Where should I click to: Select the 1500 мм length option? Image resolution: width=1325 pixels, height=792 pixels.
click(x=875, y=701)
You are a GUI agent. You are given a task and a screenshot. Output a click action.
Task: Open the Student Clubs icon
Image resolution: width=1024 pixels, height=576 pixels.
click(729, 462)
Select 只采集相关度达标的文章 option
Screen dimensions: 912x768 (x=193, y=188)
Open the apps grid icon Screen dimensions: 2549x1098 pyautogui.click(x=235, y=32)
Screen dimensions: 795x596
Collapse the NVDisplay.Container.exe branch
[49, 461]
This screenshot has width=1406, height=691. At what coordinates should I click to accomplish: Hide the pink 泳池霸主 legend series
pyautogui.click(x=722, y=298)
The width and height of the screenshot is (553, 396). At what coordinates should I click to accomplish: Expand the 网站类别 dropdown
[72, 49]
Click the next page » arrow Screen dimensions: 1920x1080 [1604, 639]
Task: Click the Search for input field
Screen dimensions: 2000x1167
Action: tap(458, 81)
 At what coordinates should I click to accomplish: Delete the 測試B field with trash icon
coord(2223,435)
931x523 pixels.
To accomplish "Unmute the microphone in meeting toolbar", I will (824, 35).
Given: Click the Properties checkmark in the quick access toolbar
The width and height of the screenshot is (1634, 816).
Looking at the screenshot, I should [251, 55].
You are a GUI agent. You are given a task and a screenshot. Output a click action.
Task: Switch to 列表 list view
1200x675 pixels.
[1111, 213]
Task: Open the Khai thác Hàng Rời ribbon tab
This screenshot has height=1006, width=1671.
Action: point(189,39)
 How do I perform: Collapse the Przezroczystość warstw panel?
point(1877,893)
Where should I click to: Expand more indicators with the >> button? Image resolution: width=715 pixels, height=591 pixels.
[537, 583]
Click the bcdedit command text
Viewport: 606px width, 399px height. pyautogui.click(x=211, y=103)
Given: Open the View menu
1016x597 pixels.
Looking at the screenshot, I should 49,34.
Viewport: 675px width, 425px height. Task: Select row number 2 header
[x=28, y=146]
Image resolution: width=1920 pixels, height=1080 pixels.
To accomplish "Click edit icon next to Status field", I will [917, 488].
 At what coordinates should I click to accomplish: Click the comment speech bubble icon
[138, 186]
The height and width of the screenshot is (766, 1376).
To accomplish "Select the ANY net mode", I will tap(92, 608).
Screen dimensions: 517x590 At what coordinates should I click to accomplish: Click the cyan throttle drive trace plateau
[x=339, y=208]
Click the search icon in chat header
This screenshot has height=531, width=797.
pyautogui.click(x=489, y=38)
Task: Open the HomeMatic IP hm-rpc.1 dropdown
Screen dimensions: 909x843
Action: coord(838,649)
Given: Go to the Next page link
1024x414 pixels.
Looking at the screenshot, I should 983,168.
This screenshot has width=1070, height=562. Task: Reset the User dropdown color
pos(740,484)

------------------------

Request:
Swap "dropdown" for "drop-down list" wherever it appears in the entries, and write out all the lines again with nothing else changed.

Result of the exercise:
Where should I click to: Select the 1500 мм length option? Image resolution: width=1325 pixels, height=792 pixels.
click(x=875, y=701)
You are a GUI agent. You are given a task and a screenshot. Output a click action.
Task: Open the Student Clubs icon
Image resolution: width=1024 pixels, height=576 pixels.
click(729, 462)
Select 只采集相关度达标的文章 option
Screen dimensions: 912x768 (x=193, y=188)
Open the apps grid icon Screen dimensions: 2549x1098 pyautogui.click(x=235, y=32)
Screen dimensions: 795x596
Collapse the NVDisplay.Container.exe branch
[49, 461]
This screenshot has width=1406, height=691. At what coordinates should I click to accomplish: Hide the pink 泳池霸主 legend series
pyautogui.click(x=722, y=298)
The width and height of the screenshot is (553, 396). At what coordinates should I click to accomplish: Expand the 网站类别 drop-down list
[72, 49]
Click the next page » arrow Screen dimensions: 1920x1080 [1604, 639]
Task: Click the Search for input field
Screen dimensions: 2000x1167
Action: tap(458, 81)
 At what coordinates should I click to accomplish: Delete the 測試B field with trash icon
coord(2223,435)
931x523 pixels.
To accomplish "Unmute the microphone in meeting toolbar", I will (824, 35).
Given: Click the Properties checkmark in the quick access toolbar
The width and height of the screenshot is (1634, 816).
Looking at the screenshot, I should [251, 55].
You are a GUI agent. You are given a task and a screenshot. Output a click action.
Task: Switch to 列表 list view
1200x675 pixels.
[1111, 213]
Task: Open the Khai thác Hàng Rời ribbon tab
This screenshot has height=1006, width=1671.
Action: point(189,39)
 How do I perform: Collapse the Przezroczystość warstw panel?
point(1877,893)
Where should I click to: Expand more indicators with the >> button? Image resolution: width=715 pixels, height=591 pixels.
[537, 583]
Click the bcdedit command text
Viewport: 606px width, 399px height. pyautogui.click(x=211, y=103)
Given: Open the View menu
1016x597 pixels.
Looking at the screenshot, I should 49,34.
Viewport: 675px width, 425px height. Task: Select row number 2 header
[x=28, y=146]
Image resolution: width=1920 pixels, height=1080 pixels.
To accomplish "Click edit icon next to Status field", I will [917, 488].
 At what coordinates should I click to accomplish: Click the comment speech bubble icon
[138, 186]
The height and width of the screenshot is (766, 1376).
To accomplish "Select the ANY net mode", I will tap(92, 608).
Screen dimensions: 517x590 At what coordinates should I click to accomplish: Click the cyan throttle drive trace plateau
[x=339, y=208]
Click the search icon in chat header
This screenshot has height=531, width=797.
pyautogui.click(x=489, y=38)
Task: Open the HomeMatic IP hm-rpc.1 drop-down list
Screen dimensions: 909x843
Action: coord(838,649)
Given: Go to the Next page link
1024x414 pixels.
Looking at the screenshot, I should 983,168.
This screenshot has width=1070, height=562. Task: Reset the User drop-down list color
pos(740,484)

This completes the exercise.